Here's why I'm saying take it:

One, you need the stability. You've spent $15K and six months hunting. Your runway is probably short. A $68K job in NYC lets you breathe for maybe the first time since you left nonprofit work. That matters psychologically more than people admit.

Two, Blind is full of senior engineers at FAANG complaining about comp. That's not your reference group right now. You're a bootcamp grad competing against CS majors. $68K + $8K is actually pretty solid for that entry point in fintech, especially if the team is decent.

Three, and this is what nobody tells you — you need the job title and the code reviews and the real codebase experience way more than an extra $8K salary right now. That's how you get to $90K+ in two years. Not by negotiating this offer harder. By shipping work and building a real portfolio.

What I'd do: Take it. Get the job. Spend six months actually learning. Start looking at peer salaries in month 4, and by month 9 you'll have real leverage if they're not paying attention. I jumped from $65K to $82K after 18 months because I had actual work samples and references.

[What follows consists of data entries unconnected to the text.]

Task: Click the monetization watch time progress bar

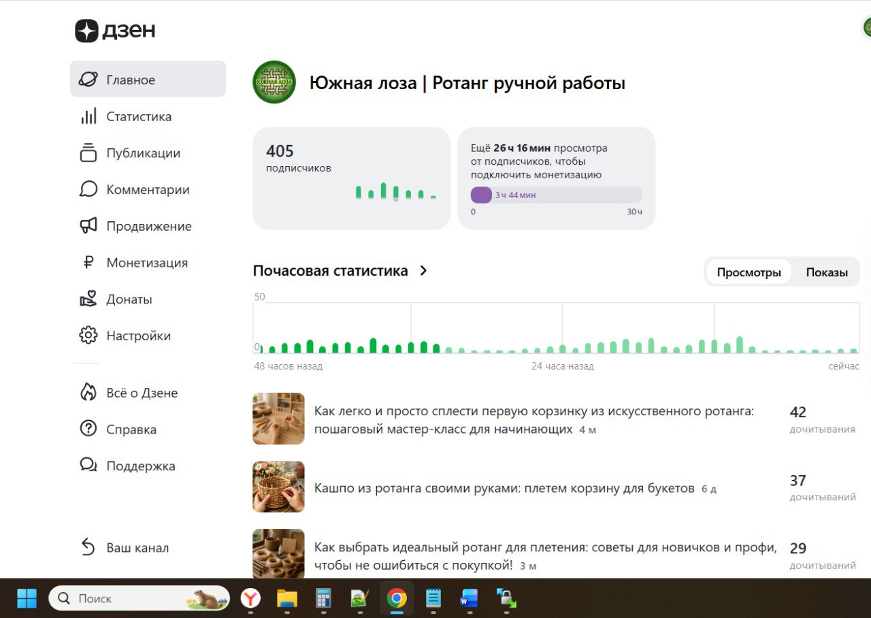Action: (x=556, y=195)
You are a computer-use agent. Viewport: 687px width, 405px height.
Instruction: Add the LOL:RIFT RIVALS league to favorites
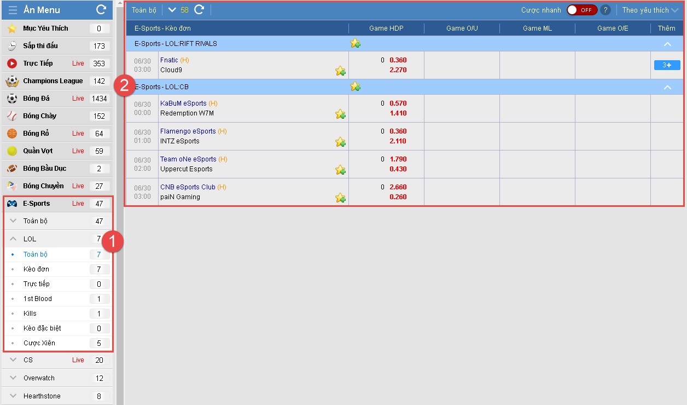click(x=355, y=43)
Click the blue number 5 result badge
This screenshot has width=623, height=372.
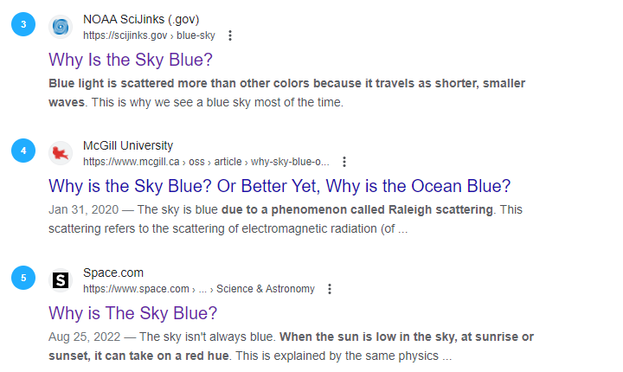(23, 278)
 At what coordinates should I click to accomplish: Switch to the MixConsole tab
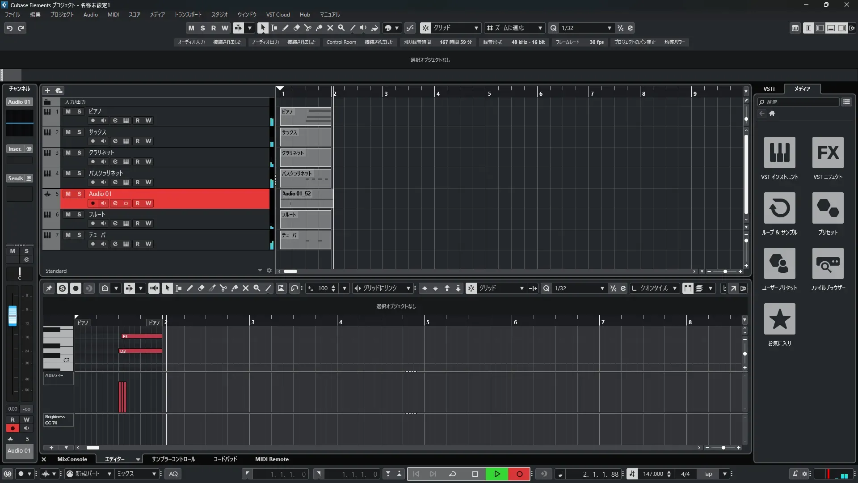click(72, 459)
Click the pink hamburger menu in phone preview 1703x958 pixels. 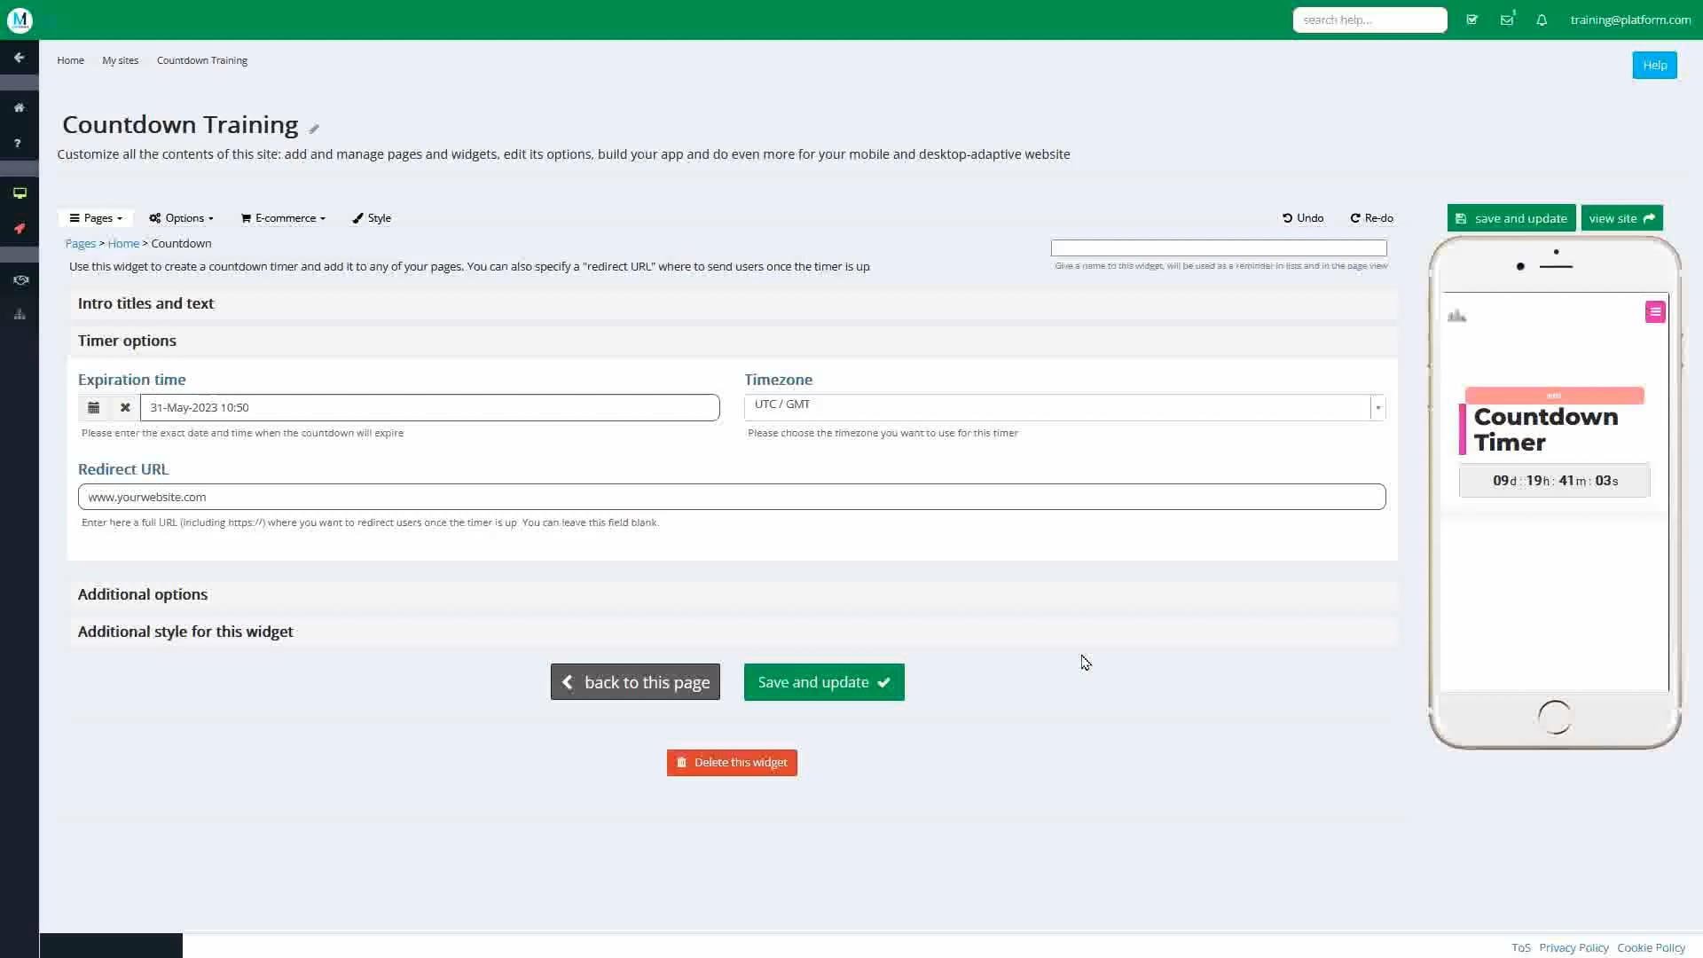tap(1654, 312)
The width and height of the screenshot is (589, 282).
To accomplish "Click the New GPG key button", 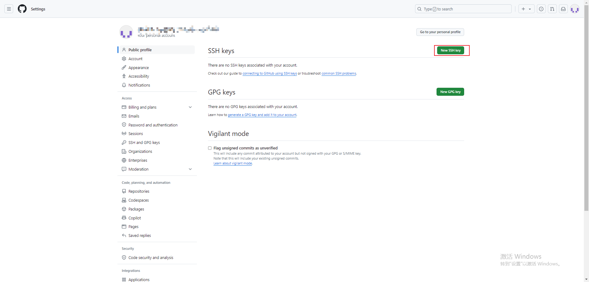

Don't let Blind break your psychology right now. You're exhausted. Take the win.

Mar 21

Take it—you recouped the bootcamp cost in year one and have runway now.

Mar 21

Take it. I did GA too in 2019, got $62K in Denver after 4 months hunting. Blind is full of people who got offers at FAANG or had connections—they don't represent your market. You're 34, burned through savings, and this covers rent. Prove yourself for 18 months, then leverage the real experience for $85K+ next move.

Mar 21

I took a $67K offer after a bootcamp in 2018, thought it was fine. Three years later, peers who negotiated got $85K+ and way better equity. I stayed too long waiting for raises that never matched market. Don't leave money on the table just because you're grateful. You've already proven you can finish hard things.

Mar 21

Blind is full of people making $300K at Big Tech, ignore them—you crushed it.

Mar 21

Hard disagree with Blind. $68K in NYC after 6 months is solid for a bootcamp grad switching careers. You ate the sunk cost already — don't let it anchor your decision. I'd take it, prove yourself for 18 months, then jump to $90K+ with real experience on your resume.